» Written problem 1:
In the post about the A15 vector code patch, translate this sentence into French: "Passes like this are notoriously hard to get right, and it is likely to be a source of many future bugs related to sub-register liveness."
» Written problem 2:
Reproduce the lines of the records from the line with "is (378, 1568)." up to and including the line with "Action: [x=125, y=234]".

[PATCH] Improve performance of vector code on A15

Thu Feb 21 17:04:12 PST 2013

On Feb 21, 2013, at 11:36 AM, Tim Northover <t.p.northover at gmail.com> wrote:

> From my understanding, the sequence should be:
> 
> (mark defining instruction as ImpDef<imp-def> if it's not already)
> Scratch<def> = VDUP ImpDef, #1; DefReg<imp-use> (, PairedReg<imp-use>)
> ImpDef<def> = VDUP ImpDef, #1; DefReg<imp-use> (, PairedReg<imp-use>)
> ImpDef<def> = VEXT ImpDef, Scratch; DefReg<imp-def> (, PairedReg<imp-def>)
> 
> The other sequences also seem a little iffy, but we can probably sort
> them out together tomorrow if someone confirms I'm not off my rocker
> in this most complex case.

This looks more plausible. Adding <undef> flags on uses makes the verifier shut up, but only by lying to it.

Passes like this are notoriously hard to get right, and it is likely to be a source of many future bugs related to sub-register liveness. It would be much easier to do this transformation before register allocation while the code is still in SSA form.

I would actually like to get rid of all the implicit operands that are currently added by the register allocator, and instead revert to a more conservative liveness model for post-RA passes. The extra complexity added by the implicit operands don't buy us a lot, and it is just too hard to work with the post-RA code as it looks now.

The conservative liveness model would only require that some part of a used register is live, the current model requires that the full register is live, which is why all the implicit operands are needed.

James, could this pass work as a preRegAlloc pass instead? Or could it even be part of isel?

X86 has the same problems with its 8-bit sub-registers, and we simply avoid generating code that uses 16-bit registers after writing the 8-bit sub-registers.

/jakob

» Data provided:
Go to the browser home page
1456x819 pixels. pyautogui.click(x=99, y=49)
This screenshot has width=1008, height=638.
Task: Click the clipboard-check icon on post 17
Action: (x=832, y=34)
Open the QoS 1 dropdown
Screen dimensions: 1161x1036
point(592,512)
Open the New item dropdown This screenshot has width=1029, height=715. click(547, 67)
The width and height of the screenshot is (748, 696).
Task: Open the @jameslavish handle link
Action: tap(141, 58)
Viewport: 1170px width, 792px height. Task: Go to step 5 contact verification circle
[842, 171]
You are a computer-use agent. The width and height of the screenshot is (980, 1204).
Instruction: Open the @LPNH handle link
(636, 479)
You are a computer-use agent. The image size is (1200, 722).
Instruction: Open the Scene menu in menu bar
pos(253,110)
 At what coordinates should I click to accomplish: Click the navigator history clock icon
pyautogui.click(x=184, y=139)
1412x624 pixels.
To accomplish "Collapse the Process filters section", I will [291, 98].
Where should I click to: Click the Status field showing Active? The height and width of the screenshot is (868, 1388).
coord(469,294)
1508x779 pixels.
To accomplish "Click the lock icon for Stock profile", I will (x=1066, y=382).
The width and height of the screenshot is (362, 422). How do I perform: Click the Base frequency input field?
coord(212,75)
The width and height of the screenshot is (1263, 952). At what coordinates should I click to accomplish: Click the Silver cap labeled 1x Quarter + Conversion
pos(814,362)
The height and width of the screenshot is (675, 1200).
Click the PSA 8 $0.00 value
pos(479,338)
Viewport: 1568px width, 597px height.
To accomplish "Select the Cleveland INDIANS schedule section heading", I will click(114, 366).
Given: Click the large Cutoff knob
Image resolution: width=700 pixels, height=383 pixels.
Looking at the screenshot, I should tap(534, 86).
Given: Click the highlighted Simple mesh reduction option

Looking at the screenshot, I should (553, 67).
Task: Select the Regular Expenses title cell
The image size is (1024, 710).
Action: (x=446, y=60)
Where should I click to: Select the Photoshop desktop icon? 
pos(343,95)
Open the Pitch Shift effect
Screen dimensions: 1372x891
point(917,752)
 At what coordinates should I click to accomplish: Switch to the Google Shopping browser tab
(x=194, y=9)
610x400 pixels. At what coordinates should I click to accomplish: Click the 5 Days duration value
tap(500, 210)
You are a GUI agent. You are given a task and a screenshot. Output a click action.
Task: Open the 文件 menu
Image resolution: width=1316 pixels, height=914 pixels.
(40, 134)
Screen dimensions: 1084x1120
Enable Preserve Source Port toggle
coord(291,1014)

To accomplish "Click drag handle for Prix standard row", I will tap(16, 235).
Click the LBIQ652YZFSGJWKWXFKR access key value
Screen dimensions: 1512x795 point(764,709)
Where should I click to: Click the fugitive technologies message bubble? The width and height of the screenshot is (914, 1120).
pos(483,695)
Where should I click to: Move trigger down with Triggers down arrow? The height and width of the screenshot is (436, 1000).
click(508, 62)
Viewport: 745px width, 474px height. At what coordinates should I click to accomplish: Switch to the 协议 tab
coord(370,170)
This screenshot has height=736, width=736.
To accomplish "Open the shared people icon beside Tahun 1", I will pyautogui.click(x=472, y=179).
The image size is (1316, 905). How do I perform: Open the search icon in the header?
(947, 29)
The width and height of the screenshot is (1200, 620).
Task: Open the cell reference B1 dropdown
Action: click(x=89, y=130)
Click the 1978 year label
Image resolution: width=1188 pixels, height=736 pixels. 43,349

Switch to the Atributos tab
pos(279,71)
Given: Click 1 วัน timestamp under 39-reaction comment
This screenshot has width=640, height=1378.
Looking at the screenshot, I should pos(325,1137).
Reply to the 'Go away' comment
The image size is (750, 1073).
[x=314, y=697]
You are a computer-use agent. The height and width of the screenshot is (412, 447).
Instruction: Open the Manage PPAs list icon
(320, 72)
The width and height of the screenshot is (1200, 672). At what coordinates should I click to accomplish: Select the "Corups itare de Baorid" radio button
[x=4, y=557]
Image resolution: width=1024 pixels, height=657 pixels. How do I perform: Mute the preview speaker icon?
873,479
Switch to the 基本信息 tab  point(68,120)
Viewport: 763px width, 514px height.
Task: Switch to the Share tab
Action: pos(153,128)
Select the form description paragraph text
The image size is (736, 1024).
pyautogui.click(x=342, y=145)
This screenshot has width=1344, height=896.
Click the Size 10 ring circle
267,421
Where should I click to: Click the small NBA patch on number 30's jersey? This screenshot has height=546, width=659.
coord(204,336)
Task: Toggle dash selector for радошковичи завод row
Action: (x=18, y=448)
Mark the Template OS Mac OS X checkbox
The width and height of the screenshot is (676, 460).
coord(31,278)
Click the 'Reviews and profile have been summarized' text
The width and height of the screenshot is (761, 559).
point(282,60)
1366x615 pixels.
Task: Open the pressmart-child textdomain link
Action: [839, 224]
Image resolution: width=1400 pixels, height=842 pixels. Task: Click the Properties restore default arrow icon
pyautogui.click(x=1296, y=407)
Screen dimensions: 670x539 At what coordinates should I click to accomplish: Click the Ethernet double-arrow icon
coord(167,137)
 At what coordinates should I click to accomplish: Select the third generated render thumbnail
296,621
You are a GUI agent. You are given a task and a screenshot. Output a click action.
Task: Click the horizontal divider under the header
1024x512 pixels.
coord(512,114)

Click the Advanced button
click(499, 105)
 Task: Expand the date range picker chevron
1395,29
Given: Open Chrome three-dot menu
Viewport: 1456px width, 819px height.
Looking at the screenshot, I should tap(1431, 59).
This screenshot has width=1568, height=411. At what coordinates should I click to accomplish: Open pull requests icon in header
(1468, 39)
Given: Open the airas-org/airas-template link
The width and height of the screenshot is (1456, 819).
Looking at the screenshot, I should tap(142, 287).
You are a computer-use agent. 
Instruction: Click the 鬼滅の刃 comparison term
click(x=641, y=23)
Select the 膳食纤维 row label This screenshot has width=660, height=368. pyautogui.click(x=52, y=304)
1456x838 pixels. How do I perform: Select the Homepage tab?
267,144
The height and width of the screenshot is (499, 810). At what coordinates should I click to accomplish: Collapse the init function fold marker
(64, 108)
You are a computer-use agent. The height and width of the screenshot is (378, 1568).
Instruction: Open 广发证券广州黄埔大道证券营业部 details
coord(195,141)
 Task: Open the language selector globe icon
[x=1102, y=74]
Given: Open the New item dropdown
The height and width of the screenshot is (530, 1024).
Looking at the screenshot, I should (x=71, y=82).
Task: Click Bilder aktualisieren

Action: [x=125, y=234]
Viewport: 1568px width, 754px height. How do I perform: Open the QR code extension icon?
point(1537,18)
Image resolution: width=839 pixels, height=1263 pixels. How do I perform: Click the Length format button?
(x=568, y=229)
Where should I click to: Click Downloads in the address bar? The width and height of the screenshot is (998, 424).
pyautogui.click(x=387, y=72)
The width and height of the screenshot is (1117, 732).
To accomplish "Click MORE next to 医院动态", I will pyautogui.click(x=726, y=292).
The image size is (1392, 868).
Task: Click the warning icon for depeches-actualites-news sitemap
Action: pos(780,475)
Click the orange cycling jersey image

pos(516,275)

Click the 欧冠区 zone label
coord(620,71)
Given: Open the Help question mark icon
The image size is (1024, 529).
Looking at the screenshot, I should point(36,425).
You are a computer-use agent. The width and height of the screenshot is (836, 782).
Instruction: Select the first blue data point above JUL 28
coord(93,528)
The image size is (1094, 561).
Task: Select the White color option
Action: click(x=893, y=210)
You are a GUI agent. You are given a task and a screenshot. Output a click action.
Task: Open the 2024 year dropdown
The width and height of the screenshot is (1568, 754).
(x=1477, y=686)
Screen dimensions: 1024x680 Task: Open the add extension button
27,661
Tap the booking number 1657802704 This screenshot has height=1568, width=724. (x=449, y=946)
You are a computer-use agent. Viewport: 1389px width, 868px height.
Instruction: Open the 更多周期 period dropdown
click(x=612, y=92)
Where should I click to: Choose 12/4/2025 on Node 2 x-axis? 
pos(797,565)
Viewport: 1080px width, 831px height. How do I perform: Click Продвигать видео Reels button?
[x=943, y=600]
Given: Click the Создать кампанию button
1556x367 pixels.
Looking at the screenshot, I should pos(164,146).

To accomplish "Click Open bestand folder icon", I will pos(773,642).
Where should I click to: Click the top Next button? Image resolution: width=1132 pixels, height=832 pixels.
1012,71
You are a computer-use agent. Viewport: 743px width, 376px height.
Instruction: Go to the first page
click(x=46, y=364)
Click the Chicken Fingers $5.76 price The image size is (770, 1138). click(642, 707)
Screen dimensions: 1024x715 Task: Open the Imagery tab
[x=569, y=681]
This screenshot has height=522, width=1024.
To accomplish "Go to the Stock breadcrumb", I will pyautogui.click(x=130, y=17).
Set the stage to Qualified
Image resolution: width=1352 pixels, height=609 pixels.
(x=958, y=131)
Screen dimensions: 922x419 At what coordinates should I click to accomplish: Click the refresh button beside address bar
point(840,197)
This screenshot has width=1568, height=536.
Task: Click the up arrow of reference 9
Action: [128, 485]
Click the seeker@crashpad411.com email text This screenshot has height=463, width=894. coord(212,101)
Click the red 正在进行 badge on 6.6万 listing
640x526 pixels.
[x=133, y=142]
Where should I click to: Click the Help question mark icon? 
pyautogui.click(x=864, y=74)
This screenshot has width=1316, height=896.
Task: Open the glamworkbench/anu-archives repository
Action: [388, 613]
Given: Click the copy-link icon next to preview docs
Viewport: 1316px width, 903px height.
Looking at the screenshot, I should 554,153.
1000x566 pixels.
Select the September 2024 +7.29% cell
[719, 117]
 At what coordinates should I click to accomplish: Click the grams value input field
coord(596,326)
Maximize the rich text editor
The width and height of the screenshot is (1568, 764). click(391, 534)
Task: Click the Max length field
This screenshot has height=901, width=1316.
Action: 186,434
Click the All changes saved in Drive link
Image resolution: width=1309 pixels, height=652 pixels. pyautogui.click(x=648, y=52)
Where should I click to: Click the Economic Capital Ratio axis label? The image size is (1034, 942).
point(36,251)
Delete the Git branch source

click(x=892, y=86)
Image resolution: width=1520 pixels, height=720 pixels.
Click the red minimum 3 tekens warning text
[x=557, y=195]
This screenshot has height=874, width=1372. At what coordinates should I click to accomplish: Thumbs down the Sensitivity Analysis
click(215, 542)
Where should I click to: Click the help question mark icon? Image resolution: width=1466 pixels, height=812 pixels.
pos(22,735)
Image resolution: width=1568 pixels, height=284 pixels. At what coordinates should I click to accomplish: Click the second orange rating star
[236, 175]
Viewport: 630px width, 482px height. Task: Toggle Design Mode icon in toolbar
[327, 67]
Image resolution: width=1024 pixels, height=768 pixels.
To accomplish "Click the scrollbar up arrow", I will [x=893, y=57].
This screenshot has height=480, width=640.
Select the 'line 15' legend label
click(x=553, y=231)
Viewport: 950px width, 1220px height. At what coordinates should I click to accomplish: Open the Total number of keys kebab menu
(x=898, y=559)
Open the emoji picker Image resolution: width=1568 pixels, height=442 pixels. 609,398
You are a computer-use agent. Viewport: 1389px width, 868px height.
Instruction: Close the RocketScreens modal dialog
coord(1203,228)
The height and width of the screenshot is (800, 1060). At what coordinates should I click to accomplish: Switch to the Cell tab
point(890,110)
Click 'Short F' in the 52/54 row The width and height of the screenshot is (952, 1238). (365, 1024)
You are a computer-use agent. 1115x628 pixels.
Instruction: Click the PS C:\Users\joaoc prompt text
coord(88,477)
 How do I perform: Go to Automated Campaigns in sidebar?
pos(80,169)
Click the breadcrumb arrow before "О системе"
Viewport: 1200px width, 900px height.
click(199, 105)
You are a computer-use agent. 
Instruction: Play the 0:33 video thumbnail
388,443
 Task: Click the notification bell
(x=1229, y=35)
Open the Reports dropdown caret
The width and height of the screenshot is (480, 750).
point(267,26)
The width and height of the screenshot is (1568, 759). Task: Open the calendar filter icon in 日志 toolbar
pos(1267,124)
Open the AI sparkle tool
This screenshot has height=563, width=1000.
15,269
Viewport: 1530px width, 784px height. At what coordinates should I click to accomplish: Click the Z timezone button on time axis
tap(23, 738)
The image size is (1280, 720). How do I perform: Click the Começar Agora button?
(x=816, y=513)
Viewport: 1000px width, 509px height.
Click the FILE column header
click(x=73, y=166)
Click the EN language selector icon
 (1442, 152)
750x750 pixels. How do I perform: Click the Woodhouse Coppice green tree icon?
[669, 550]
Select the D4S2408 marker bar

» Full response 1:
Les passes de ce genre sont notoirement difficiles à réussir, et celle-ci risque fort d'être à l'origine de nombreux bogues futurs liés à la vivacité des sous-registres.

» Full response 2:
You are a computer-use agent. The height and width of the screenshot is (378, 1568).
Instruction: Open 广发证券广州黄埔大道证券营业部 details
coord(195,141)
 Task: Open the language selector globe icon
[x=1102, y=74]
Given: Open the New item dropdown
The height and width of the screenshot is (530, 1024).
Looking at the screenshot, I should (x=71, y=82).
Task: Click Bilder aktualisieren

Action: [x=125, y=234]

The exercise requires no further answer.